The problem asks us to find the coordinates of the midpoint, M, of a line segment. We are given the coordinates of the two endpoints: R, which is at $$(-4, -5)$$, and S, which is at $$(6, 9)$$. To find the midpoint, we need to find the point that is exactly halfway between R and S, both horizontally (x-coordinate) and vertically (y-coordinate).

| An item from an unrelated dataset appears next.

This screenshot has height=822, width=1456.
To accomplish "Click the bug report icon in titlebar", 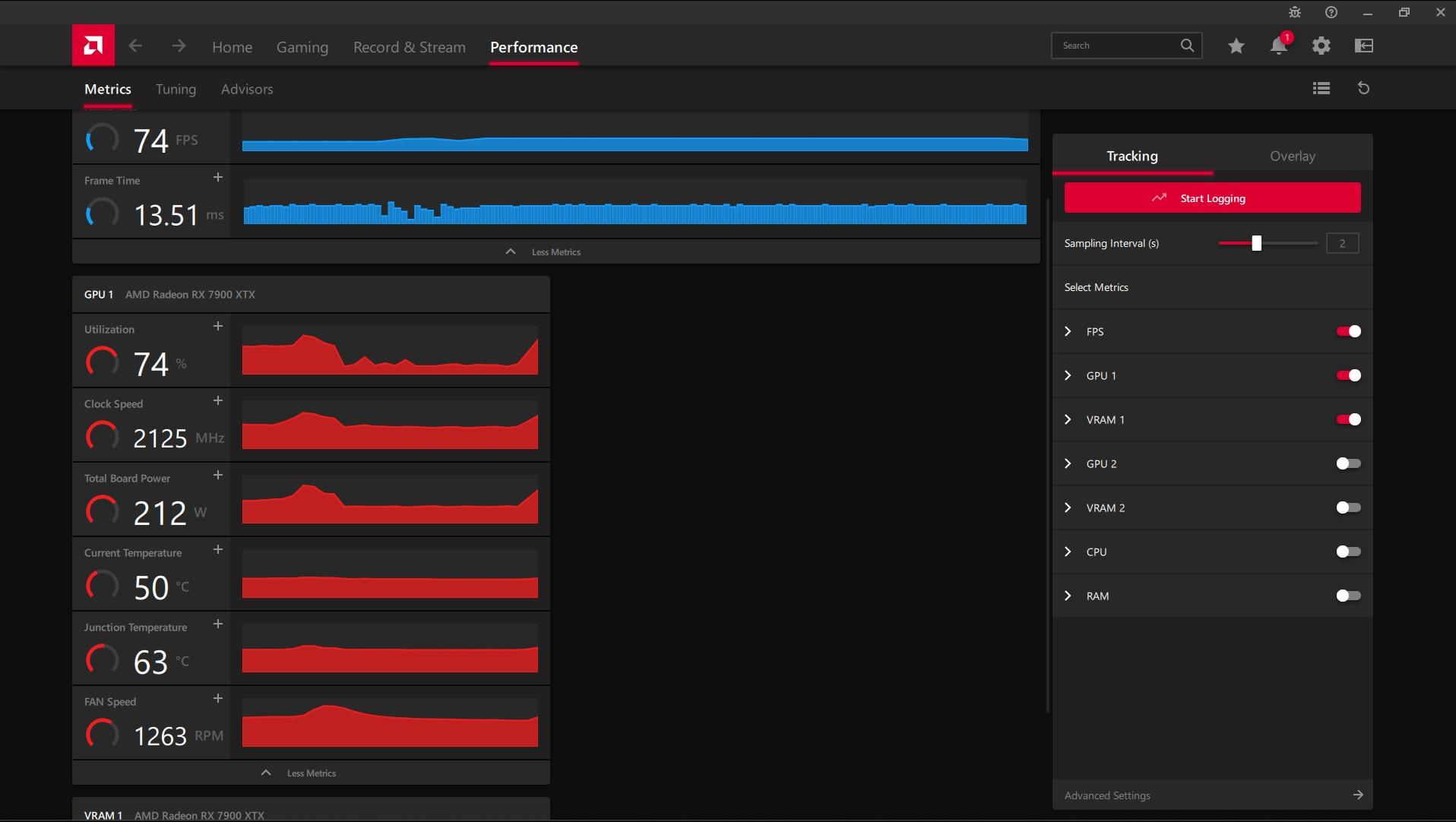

**step2** Determining the x-coordinate of the midpoint

To find the x-coordinate of the midpoint, M, we need to find the value that is exactly halfway between the x-coordinates of the two given endpoints. The x-coordinate of point R is $$-4$$, and the x-coordinate of point S is $$6$$.
To find the halfway point, we add the two x-coordinates together and then divide the sum by $$2$$.
First, we add the x-coordinates: $$-4 + 6 = 2$$.
Next, we divide this sum by $$2$$: $$2 \div 2 = 1$$.
Therefore, the x-coordinate of the midpoint M is $$1$$.

**step3** Determining the y-coordinate of the midpoint

Similarly, to find the y-coordinate of the midpoint, M, we need to find the value that is exactly halfway between the y-coordinates of the two given endpoints. The y-coordinate of point R is $$-5$$, and the y-coordinate of point S is $$9$$.
To find the halfway point, we add the two y-coordinates together and then divide the sum by $$2$$.
First, we add the y-coordinates: $$-5 + 9 = 4$$.
Next, we divide this sum by $$2$$: $$4 \div 2 = 2$$.
Therefore, the y-coordinate of the midpoint M is $$2$$.

**step4** Stating the coordinates of the midpoint

By combining the x-coordinate and the y-coordinate that we have calculated, the coordinates of the midpoint M are $$(1, 2)$$.